I concur fully in Divisions 1 and 3 and 4 but not entirely in Division 2.

Count 2 did not allege “negligent publication of libel” as such which, I agree, would fail as a matter of law if, as here, the publication was not libelous. That count alleged merely that the publication was false and was made recklessly, with a total indifference to the consequences, without verification of its truth, and without exercising ordinary standards “of common sense,” apparently meaning the ordinary standard of care as set out in OCGA § 51-1-2.1

Thus, Count 2 was brought under the general tort statutes, OCGA §§ 51-1-1 and 51-1-6. See also OCGA § 51-1-8. Whether a claim would lie for negligent publication by a newspaper of a false statement about a private person which is not libelous, however, is not before us.
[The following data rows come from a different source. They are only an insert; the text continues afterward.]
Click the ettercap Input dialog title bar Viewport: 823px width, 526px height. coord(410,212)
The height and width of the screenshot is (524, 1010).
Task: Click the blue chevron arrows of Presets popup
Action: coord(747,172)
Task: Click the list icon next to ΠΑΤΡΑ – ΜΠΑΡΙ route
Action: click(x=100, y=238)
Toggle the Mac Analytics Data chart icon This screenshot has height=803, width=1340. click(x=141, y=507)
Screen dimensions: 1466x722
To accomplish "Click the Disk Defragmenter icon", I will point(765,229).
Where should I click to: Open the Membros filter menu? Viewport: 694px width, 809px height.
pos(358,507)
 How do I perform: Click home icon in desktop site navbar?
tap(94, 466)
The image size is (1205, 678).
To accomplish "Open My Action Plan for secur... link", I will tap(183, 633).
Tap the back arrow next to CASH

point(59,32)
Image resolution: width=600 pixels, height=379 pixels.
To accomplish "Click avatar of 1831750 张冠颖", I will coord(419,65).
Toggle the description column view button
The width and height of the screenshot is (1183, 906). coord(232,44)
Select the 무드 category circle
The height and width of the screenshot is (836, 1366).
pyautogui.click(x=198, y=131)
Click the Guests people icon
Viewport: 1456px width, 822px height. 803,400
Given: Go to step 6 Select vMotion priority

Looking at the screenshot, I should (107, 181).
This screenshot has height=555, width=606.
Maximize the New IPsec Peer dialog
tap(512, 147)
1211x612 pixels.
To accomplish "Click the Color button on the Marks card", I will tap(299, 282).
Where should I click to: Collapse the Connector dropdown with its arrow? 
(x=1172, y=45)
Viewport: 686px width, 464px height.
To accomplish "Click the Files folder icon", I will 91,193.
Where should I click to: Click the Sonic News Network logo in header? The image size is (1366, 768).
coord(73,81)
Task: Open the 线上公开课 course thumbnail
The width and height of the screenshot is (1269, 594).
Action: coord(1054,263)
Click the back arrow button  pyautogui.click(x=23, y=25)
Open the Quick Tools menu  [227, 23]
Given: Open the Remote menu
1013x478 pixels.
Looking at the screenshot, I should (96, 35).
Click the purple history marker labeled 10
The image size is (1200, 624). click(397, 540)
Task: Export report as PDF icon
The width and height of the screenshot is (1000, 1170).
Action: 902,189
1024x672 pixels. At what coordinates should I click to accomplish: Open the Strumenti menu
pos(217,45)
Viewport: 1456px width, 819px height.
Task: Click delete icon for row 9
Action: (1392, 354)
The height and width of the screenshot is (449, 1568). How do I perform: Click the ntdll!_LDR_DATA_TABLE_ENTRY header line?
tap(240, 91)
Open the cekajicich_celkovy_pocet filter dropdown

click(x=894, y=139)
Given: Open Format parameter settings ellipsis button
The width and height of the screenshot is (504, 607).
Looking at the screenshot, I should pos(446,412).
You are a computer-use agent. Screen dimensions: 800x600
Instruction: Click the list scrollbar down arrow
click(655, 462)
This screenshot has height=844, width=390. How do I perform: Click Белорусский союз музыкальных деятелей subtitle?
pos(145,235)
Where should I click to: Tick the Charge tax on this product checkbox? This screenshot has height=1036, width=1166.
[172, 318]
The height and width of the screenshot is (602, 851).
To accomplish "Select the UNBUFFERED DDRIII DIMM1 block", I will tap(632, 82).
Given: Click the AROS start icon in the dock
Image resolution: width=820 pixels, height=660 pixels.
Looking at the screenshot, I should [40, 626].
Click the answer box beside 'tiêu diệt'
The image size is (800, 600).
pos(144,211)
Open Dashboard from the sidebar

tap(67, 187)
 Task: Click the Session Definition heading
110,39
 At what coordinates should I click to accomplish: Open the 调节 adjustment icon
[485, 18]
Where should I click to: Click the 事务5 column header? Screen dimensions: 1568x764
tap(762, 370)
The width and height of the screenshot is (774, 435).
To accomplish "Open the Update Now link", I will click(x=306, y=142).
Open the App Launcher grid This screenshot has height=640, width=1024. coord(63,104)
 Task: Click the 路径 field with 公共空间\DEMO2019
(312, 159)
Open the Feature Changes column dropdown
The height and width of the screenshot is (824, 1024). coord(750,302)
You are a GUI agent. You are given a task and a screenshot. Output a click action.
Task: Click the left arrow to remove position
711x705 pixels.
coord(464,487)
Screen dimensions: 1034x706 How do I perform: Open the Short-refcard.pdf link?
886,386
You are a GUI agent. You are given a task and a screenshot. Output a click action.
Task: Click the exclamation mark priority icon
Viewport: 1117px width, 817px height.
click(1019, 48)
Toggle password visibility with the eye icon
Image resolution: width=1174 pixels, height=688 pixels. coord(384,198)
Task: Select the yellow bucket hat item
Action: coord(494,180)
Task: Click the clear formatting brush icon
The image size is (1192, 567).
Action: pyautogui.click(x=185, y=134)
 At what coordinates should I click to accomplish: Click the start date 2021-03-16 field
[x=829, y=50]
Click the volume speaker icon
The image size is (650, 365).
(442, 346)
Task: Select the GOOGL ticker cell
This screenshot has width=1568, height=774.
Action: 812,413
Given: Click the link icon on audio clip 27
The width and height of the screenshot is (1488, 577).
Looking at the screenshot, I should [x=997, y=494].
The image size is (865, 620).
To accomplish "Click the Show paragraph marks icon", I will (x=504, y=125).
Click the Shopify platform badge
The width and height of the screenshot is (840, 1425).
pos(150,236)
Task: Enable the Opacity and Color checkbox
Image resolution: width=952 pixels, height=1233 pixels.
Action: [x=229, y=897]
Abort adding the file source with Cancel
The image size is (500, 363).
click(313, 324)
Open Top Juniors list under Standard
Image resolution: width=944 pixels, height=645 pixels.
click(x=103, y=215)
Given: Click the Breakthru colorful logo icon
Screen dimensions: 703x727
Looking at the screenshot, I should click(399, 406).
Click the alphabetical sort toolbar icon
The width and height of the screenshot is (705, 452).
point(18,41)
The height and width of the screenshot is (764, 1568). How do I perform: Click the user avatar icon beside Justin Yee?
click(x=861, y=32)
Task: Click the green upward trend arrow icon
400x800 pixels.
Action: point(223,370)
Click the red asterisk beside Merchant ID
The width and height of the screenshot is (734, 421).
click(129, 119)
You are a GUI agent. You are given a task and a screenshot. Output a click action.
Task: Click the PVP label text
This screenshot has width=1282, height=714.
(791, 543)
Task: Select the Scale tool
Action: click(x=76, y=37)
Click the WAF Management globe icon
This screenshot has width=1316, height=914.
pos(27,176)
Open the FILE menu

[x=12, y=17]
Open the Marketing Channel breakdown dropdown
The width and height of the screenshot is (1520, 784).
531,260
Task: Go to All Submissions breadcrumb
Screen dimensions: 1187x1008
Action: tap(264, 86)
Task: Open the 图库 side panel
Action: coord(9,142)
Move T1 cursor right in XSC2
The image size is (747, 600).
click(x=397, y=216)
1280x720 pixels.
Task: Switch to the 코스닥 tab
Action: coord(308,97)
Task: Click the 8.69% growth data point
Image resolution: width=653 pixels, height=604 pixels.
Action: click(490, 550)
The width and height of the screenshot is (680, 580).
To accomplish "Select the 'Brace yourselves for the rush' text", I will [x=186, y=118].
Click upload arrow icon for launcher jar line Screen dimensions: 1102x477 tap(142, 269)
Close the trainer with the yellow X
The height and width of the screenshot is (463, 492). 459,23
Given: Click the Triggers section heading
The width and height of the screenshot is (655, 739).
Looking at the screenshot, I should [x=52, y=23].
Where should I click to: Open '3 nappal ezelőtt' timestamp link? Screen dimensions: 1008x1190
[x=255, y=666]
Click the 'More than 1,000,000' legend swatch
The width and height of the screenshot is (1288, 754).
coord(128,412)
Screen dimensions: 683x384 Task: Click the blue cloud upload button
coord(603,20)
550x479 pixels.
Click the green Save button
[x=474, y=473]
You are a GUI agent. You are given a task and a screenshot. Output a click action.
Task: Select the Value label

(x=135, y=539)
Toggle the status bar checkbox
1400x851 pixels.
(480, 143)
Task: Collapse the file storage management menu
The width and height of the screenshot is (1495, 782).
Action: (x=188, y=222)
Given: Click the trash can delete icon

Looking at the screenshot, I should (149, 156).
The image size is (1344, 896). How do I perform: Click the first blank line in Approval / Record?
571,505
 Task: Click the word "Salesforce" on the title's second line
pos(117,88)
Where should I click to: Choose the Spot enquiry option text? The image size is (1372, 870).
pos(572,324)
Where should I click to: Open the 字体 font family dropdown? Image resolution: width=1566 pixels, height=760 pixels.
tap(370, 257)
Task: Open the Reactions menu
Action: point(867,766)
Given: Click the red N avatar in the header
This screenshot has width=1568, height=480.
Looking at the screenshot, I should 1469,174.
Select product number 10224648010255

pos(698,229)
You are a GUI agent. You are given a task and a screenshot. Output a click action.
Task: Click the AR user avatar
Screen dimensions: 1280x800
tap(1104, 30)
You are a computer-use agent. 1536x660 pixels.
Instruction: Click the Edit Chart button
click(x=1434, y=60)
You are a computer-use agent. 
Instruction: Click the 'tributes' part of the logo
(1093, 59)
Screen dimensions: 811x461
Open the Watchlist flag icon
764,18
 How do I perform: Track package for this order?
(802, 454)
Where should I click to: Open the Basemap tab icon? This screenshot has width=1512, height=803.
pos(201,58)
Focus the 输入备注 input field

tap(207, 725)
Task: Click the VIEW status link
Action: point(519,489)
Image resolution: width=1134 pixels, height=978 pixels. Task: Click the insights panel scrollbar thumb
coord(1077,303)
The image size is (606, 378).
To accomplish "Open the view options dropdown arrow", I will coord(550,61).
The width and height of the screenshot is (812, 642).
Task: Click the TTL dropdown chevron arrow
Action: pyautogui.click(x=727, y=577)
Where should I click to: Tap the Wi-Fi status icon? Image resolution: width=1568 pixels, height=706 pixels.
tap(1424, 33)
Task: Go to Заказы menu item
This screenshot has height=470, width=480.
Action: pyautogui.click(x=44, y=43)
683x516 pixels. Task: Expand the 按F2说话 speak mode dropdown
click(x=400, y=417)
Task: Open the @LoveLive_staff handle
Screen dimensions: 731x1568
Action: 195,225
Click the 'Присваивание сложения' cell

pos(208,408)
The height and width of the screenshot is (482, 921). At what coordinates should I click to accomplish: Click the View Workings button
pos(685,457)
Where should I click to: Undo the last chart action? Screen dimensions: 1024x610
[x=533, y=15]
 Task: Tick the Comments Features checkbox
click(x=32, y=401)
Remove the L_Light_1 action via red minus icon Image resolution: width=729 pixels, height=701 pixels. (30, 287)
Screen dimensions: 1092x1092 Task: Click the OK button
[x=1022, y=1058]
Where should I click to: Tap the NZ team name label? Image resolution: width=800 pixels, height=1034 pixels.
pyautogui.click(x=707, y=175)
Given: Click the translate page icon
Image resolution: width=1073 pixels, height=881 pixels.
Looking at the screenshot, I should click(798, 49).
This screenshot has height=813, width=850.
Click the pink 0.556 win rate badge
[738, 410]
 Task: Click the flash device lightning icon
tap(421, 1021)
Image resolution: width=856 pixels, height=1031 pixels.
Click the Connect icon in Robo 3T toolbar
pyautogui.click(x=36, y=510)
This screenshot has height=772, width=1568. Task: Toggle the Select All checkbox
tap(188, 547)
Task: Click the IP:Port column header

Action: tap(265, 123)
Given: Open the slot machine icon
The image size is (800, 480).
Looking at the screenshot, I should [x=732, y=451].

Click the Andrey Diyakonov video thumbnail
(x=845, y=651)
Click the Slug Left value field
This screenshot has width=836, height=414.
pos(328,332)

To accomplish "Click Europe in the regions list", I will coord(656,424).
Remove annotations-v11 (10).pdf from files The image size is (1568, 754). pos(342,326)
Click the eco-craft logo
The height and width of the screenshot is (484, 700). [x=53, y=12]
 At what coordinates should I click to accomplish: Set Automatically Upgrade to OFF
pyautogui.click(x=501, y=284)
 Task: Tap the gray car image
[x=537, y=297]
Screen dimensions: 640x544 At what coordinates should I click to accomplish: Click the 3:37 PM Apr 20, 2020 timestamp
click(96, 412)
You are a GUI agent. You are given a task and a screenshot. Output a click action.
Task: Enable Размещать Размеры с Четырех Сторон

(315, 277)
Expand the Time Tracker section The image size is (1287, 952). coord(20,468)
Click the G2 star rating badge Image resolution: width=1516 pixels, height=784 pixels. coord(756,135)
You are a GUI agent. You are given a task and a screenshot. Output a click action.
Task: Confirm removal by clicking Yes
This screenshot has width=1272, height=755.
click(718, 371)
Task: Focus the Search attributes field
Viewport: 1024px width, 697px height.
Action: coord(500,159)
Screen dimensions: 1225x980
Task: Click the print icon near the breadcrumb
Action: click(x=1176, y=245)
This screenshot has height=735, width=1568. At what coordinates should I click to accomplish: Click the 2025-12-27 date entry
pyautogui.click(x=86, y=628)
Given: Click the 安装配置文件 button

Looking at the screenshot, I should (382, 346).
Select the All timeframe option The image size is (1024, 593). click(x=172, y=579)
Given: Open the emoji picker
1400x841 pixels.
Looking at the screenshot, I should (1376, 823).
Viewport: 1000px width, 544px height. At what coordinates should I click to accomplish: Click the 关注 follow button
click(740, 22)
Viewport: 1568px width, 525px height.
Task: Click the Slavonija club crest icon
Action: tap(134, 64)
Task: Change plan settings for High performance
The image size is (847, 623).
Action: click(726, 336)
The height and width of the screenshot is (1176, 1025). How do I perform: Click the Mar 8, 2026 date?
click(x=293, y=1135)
That is because plaintiff has not pursued that question. She has narrowed her claim of simple negligence by asserting that it relates to “negligent publication of libel,” both in her enumeration of error and in the summary judgment documents she submitted to the trial court. This is confirmed by the cases on which she relies, Triangle Publications v. Chumley, 253 Ga. 179 (317 SE2d 534) (1984), and Diamond v. American Family Corp., 186 Ga. App. 681, 682 (1) (368 SE2d 350) (1988).

It is not disputed that the statement was untrue, and defendant’s admission that it has a duty to publish truth is evidenced by the next-day correction. Ordinarily, breach of a legal duty which proximately causes damages is actionable. OCGA § 51-1-6. But we cannot enlarge appellant’s enumeration. Fortson v. Cotton States Mut. Ins. Co., 168 Ga. App. 155, 158 (3) (308 SE2d 382) (1983). Nor can we rule on a point where no ruling was solicited from, or made by, the trial court. Ga. Retail Assn. v. Ga. Public Svc. Comm., 165 Ga. App. 208, 209 (300 SE2d 544) (1983).

Having concluded that the publishing of an obituary when the person is alive is not libelous, negligent publication of what plaintiff insists is libel disintegrates as a cause of action.

*606Decided February 15, 1989 Rehearing denied March 6, 1989 Adele Grubbs, for appellant. Roy E. Barnes, Albert G. Norman, Jr., Bruce P. Brown, for appellee.

Pleadings are to be liberally construed. OCGA § 9-11-8 (f); Plank v. Bourdon, 173 Ga. App. 391, 393 (1) (326 SE2d 571) (1985).